Marcus rubs the short tufts of hair on his head. “Hm,” he murmurs, then nods soberly as if verifying this truth—the loss of his foot-long dreadlocks—for the very first time. They are marching forward in tandem, him right behind her, matching step for step, when he asks, “Where are we headed?”
She slows down just enough for him to catch up.
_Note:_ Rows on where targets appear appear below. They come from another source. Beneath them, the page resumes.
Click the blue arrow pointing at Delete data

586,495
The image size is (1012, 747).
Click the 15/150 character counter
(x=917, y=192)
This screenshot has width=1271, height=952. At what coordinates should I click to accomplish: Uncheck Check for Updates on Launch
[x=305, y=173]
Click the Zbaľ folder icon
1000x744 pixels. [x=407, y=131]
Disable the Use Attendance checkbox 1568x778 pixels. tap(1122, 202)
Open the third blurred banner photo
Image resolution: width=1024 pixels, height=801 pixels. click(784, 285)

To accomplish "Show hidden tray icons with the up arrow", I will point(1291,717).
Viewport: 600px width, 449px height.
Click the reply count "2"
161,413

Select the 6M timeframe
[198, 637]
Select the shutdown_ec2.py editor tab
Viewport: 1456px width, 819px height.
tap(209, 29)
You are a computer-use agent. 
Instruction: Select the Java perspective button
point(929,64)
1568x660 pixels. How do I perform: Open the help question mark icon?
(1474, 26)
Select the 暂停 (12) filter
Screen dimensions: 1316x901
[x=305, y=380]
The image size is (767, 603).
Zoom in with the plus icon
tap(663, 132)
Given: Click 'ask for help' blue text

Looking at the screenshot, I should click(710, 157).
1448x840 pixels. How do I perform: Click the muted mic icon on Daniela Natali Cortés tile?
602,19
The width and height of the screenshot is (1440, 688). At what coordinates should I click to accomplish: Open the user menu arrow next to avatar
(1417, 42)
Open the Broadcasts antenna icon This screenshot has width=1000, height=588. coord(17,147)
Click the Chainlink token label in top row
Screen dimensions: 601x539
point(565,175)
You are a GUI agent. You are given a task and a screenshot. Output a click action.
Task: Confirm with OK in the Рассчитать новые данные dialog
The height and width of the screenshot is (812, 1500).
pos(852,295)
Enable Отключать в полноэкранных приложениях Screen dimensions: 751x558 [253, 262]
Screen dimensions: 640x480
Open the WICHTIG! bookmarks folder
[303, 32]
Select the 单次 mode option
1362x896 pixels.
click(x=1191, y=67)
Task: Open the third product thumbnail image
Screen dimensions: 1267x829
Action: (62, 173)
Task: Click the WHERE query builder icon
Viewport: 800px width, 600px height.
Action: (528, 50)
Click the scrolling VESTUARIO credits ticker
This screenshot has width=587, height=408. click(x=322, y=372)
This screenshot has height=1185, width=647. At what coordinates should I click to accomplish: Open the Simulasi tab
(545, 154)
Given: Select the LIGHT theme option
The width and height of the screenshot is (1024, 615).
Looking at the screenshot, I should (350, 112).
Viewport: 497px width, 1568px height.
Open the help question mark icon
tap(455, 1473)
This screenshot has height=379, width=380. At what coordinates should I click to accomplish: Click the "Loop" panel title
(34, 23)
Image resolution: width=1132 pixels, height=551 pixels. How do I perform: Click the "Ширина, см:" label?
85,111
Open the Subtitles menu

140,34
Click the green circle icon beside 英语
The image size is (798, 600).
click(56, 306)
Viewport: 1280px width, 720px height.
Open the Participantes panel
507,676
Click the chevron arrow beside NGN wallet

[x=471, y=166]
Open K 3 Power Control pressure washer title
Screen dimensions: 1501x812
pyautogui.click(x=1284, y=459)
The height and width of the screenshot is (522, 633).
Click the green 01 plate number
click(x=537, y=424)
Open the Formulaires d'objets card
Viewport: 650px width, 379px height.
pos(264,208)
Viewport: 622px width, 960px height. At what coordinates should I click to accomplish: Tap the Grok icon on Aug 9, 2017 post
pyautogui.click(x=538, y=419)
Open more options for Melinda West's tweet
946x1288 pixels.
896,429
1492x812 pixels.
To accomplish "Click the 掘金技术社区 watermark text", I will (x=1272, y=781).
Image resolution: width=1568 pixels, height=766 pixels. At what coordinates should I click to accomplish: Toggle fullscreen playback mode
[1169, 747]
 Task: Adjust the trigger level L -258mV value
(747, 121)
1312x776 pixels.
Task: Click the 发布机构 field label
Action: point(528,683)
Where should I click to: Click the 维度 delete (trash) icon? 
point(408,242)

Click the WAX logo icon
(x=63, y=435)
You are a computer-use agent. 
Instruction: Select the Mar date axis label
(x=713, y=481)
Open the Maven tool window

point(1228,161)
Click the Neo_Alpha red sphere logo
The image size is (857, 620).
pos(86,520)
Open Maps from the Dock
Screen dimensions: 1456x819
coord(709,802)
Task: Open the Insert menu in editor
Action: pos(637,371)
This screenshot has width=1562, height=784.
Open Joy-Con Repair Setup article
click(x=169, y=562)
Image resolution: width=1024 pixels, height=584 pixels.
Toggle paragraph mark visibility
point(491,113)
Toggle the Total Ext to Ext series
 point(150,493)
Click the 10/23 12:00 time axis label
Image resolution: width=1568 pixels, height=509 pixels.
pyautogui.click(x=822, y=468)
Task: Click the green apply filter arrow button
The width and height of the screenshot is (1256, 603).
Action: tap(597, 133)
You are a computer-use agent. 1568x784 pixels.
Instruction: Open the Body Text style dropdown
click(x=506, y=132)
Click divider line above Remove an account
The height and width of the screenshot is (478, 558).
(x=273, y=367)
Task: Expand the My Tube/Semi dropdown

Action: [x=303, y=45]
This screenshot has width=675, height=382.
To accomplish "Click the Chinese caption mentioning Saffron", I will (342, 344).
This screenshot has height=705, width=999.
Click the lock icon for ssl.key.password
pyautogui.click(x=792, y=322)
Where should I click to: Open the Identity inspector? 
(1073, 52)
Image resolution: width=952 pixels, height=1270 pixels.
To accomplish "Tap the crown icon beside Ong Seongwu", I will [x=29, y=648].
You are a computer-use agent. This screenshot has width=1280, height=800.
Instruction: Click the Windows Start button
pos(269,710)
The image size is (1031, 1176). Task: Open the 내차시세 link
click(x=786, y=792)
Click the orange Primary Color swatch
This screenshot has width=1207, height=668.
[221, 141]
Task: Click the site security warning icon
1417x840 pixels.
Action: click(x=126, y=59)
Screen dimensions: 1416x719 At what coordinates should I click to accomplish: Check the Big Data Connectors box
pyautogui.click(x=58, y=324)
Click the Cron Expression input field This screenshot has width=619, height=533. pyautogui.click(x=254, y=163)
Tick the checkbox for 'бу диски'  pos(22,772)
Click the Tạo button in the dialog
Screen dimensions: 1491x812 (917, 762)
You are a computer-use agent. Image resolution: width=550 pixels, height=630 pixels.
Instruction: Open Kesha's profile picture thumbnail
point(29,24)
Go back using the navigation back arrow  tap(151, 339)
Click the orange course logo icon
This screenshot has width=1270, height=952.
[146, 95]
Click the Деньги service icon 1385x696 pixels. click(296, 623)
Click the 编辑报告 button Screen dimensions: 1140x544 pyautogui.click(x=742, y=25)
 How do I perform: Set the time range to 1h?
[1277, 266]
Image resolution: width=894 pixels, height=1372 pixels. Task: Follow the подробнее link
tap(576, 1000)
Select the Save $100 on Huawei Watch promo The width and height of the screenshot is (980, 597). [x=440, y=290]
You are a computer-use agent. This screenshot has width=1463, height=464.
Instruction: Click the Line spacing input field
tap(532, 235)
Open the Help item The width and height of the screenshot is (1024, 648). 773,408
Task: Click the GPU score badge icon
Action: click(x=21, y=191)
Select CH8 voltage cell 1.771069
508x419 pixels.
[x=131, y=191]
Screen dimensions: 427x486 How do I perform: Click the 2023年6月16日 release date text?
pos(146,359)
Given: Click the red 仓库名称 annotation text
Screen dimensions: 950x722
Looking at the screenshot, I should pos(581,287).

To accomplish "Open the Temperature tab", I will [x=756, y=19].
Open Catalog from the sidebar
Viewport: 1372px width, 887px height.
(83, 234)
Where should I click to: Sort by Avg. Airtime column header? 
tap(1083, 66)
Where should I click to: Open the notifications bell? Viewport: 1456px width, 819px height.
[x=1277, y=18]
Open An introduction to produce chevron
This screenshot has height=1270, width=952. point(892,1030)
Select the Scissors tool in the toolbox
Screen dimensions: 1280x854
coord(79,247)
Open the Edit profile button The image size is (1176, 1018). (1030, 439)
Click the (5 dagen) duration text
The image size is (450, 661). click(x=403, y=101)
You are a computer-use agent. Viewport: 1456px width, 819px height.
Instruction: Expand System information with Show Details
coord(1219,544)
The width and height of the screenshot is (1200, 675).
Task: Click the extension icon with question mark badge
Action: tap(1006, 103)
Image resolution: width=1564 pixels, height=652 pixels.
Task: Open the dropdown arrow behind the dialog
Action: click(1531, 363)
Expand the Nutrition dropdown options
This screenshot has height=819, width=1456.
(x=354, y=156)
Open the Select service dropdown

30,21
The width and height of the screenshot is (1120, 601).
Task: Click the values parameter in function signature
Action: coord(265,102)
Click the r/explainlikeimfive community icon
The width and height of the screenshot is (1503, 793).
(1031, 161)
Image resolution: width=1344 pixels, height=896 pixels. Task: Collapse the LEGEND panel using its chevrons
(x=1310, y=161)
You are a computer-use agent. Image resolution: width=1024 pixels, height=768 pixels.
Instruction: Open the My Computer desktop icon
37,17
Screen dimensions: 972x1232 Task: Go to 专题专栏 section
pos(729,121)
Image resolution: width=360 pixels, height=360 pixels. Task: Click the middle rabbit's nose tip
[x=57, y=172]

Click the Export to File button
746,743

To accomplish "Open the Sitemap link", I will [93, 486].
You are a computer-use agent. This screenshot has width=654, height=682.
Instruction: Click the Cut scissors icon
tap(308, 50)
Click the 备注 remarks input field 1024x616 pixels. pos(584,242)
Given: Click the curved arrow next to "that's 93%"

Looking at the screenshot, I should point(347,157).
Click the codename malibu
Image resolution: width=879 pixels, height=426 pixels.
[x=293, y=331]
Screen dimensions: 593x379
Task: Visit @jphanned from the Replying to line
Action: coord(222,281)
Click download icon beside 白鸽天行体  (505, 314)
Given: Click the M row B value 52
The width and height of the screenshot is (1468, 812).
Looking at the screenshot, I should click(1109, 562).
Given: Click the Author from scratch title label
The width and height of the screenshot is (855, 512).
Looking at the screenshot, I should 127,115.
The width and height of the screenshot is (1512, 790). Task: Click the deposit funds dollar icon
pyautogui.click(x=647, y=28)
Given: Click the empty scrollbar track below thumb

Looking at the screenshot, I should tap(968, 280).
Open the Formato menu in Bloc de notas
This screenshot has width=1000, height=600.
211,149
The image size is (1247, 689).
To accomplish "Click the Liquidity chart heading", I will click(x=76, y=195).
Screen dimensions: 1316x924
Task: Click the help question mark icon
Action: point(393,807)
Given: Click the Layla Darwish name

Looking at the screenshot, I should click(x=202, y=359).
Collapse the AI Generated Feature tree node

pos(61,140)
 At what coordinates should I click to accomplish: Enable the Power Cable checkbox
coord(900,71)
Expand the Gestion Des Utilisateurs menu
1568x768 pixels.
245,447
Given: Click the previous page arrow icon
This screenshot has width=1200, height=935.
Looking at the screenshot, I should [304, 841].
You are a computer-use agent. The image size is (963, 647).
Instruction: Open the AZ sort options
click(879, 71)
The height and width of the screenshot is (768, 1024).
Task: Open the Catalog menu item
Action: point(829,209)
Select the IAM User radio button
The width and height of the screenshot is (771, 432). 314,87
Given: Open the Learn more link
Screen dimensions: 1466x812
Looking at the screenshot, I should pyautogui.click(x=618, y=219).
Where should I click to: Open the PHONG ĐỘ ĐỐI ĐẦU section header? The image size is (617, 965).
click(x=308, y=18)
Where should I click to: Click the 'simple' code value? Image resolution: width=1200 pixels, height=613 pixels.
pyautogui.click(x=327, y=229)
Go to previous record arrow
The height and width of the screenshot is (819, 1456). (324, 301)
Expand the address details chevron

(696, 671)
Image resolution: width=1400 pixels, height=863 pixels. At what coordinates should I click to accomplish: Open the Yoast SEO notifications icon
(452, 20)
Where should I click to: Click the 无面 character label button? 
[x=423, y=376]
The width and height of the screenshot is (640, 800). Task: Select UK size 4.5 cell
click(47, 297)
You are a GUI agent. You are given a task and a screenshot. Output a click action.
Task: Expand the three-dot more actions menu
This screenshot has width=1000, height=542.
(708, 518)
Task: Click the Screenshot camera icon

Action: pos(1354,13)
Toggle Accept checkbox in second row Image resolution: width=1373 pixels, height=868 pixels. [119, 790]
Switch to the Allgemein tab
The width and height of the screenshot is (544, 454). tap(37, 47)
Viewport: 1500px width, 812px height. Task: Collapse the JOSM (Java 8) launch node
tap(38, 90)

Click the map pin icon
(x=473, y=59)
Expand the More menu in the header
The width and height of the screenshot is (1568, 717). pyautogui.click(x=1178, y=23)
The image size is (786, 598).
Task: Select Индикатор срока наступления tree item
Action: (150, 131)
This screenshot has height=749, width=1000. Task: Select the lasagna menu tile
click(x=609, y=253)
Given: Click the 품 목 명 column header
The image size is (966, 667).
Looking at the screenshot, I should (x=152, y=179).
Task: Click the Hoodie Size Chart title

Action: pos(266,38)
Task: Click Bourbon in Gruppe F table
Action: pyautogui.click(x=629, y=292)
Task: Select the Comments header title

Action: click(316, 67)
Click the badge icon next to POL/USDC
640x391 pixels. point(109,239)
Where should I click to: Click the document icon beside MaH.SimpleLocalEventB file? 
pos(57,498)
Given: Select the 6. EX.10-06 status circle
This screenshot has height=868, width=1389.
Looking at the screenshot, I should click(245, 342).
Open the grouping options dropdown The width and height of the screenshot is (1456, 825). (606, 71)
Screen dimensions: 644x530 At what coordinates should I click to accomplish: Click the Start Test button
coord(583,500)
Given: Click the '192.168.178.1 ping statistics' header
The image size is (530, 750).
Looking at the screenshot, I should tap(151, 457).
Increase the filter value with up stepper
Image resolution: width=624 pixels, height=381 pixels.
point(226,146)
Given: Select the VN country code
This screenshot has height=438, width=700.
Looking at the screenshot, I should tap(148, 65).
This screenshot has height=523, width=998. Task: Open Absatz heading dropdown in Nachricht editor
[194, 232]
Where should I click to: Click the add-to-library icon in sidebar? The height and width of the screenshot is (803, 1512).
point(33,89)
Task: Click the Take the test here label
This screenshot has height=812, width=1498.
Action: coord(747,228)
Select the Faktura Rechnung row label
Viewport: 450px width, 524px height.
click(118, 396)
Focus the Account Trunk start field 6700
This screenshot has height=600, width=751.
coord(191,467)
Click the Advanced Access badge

She glances behind and waves at the policemen who are still watching them from a distance. “I don’t know, but let’s keep moving.”
And that answer, for now, is just fine with him.
seventeen
Jessica doesn’t say anything as she leads Marcus across Concourse C. She can’t resume talking until she’s found a place to sit, somewhere away from the swarms of travelers, somewhere she can settle down and focus on upholding her half of the dialogue.
The content of this conversation with Marcus is difficult for Jessica to fathom. Where to begin? The conversation will require her total concentration, which won’t be easy, since her mental competence has already been compromised by emotional trauma, pink wine, insomnia, and monounsaturated oils. She is grateful to have somewhere to go—back to Gate C-88—in two hours because it means their reunion will be finite. She can give her side of the narrative (whatever it may be) a beginning, a middle, and yes, an end. The fateful hypothetical—what if you see Marcus again?—has at last presented itself. And now it’s up to Jessica to give their story a resolution that she hopes will satisfy both Marcus and herself.
Jessica spots the neon sign for the Hwy. 9 Bar & Grille, pauses, almost turns toward it, then reconsiders. She doesn’t want to drink in front of Marcus. She doesn’t want alcohol to lower her defenses, loosen her tongue, lull her into saying things she doesn’t want to say. She’s not sure what she wants to say to Marcus. She wonders how long she could get away with not saying anything at all. Marcus has already tested his own mettle in this regard
, having famously embarked on a silent meditation that lasted his twenty-second year. She doesn’t doubt that he could outlast her in a silent battle of wits by disarming her with a quarter-smile.
Jessica isn’t moving, so Marcus stops, too. He takes this moment of stillness to look at her, to confirm yet again that it really is her. She really is here. He contemplates her profile and notes that there is a sprinkle clinging to her jaw, a tiny pink speck desperately holding on for dear life. The sight of it makes him grin, but it’s his own laughable personification of and identification with the sprinkle that makes him snort out loud.
“What’s so funny?” Jessica asks. Her tone is more cautious than caustic.
All of this, thinks Marcus. Not ha-ha funny but strange funny. The Queens warning, hearing your name, getting run over, stalking you from afar, almost getting hauled off for loitering, being rescued by you, Jessica Darling, standing inches away from me with a pink sprinkle dangling from your pale cheek, an innocent patch of skin that I’m not allowed to reach out and touch …
“What?!”
He is standing there, staring at the sprinkle, forgetting to speak. “There’s a sprinkle stuck to your face,” he finally says.
“There is?” she says, frantically wiping all around her face with her hand, yet still missing the spot. “Where?”
He wants to free the sprinkle with his fingertip but thinks better of it. He points to the same spot on his own jaw and rubs. She mimics the gesture, and the sprinkle falls to the floor.
“There also appears to be a smudge of frosting in the corner of your mouth.”
“What?” she yelps, licking all around her mouth like a slobbery pup. “I can’t believe Sylvia didn’t tell me!”
“Who’s Sylvia?”
“The Clear Sky customer service representative,” Jessica quickly answers. “I was talking to her for, like, ten minutes, and she didn’t bother to tell me I had food all over my face.”
“And,” Marcus says, directing her attention downward to the rubber tip of her Converse sneaker, “on your shoe.”